What the task requires: Your answer must be a single number: the count of lines in the records below that include the string "Name".

The records:
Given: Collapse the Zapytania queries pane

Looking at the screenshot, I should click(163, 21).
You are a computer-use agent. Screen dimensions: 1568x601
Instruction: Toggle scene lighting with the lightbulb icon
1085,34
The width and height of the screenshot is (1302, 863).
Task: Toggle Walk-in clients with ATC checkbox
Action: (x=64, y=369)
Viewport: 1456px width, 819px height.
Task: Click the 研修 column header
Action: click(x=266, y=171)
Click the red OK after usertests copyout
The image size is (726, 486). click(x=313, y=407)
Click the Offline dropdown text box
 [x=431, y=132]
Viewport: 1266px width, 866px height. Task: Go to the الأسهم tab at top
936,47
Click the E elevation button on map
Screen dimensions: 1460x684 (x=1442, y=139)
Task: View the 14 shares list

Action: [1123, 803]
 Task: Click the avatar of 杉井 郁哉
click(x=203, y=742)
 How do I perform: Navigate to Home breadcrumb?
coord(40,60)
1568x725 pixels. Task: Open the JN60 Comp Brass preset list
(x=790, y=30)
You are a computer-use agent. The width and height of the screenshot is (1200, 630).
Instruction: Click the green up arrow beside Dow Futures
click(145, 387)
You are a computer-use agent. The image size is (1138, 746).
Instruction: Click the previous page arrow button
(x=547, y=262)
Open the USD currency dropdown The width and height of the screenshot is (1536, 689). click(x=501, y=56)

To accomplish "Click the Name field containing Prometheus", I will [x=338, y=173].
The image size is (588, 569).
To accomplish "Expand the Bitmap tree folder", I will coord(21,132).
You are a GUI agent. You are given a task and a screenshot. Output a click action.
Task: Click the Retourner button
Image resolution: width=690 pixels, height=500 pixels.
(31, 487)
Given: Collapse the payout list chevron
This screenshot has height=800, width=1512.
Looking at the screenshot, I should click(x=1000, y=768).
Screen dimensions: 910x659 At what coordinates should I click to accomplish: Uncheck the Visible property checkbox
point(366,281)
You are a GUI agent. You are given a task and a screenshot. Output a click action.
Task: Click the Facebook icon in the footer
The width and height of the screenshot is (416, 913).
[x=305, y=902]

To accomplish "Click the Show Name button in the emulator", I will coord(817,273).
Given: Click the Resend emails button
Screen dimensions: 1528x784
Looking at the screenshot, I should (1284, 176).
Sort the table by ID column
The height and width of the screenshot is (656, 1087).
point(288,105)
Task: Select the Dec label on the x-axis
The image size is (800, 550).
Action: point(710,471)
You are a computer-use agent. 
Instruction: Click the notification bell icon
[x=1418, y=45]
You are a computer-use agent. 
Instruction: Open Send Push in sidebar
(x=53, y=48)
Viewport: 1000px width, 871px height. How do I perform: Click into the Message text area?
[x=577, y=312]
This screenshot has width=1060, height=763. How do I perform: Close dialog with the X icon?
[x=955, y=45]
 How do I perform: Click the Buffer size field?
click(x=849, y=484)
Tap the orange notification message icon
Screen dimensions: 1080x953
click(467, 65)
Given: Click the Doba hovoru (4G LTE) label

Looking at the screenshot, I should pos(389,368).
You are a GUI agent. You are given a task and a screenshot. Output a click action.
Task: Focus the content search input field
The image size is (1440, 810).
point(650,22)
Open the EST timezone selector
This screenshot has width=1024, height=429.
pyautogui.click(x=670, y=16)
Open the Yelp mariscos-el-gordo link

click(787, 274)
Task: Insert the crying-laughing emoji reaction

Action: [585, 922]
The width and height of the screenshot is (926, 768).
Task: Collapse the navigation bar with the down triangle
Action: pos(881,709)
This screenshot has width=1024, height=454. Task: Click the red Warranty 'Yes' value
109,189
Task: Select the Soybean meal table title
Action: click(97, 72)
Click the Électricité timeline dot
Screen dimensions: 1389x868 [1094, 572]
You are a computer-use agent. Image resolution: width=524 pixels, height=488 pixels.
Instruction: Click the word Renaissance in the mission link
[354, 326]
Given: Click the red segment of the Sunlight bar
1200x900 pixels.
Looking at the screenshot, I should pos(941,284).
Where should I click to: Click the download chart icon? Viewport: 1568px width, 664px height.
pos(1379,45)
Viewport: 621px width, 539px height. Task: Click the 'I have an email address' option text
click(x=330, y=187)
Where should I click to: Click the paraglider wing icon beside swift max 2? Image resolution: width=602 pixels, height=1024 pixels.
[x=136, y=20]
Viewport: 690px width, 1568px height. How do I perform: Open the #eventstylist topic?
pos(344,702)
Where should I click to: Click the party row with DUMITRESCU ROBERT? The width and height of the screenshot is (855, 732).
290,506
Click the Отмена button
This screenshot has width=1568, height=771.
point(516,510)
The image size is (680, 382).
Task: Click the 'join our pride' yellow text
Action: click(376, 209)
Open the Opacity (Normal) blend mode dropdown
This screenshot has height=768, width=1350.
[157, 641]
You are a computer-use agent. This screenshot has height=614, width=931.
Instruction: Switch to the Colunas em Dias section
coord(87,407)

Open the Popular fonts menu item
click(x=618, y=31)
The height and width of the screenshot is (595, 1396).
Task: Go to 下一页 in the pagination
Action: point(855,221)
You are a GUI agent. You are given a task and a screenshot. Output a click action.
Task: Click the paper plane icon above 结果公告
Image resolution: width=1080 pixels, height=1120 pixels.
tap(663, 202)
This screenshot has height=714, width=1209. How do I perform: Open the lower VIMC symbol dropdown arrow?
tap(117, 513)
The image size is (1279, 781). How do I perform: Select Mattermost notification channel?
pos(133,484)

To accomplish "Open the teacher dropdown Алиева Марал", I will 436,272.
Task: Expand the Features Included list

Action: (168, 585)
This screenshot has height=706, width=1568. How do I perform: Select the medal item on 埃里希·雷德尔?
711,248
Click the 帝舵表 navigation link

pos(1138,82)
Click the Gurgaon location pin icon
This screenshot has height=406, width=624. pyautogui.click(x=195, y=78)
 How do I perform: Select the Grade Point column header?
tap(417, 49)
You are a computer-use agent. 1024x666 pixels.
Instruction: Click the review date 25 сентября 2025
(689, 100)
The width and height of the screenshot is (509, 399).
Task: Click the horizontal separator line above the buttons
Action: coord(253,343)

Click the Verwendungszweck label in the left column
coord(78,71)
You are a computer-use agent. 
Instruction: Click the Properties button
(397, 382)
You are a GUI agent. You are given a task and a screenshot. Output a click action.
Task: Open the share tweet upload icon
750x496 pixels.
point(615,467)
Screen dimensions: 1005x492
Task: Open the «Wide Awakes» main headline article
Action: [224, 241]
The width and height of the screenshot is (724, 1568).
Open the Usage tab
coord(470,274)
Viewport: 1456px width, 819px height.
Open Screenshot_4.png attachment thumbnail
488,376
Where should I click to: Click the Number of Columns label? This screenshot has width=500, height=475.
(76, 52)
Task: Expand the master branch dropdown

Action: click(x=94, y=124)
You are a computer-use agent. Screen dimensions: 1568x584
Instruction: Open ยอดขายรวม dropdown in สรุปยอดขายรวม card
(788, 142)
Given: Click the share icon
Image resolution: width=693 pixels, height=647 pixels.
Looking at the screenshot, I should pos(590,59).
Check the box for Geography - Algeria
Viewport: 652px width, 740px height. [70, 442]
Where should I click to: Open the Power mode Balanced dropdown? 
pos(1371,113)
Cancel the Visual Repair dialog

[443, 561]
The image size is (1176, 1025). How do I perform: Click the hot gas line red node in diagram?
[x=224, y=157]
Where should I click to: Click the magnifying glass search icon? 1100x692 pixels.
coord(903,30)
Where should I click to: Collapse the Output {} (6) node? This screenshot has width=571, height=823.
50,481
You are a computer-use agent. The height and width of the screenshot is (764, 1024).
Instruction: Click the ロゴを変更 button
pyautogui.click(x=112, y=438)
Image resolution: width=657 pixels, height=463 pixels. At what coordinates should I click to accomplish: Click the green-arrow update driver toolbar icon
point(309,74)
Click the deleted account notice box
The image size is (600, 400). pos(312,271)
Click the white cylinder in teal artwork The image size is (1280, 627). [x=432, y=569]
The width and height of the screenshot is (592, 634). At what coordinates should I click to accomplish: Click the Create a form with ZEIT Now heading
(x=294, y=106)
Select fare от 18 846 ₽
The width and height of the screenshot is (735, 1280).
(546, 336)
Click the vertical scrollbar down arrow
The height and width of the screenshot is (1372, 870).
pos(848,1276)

Written answer: 2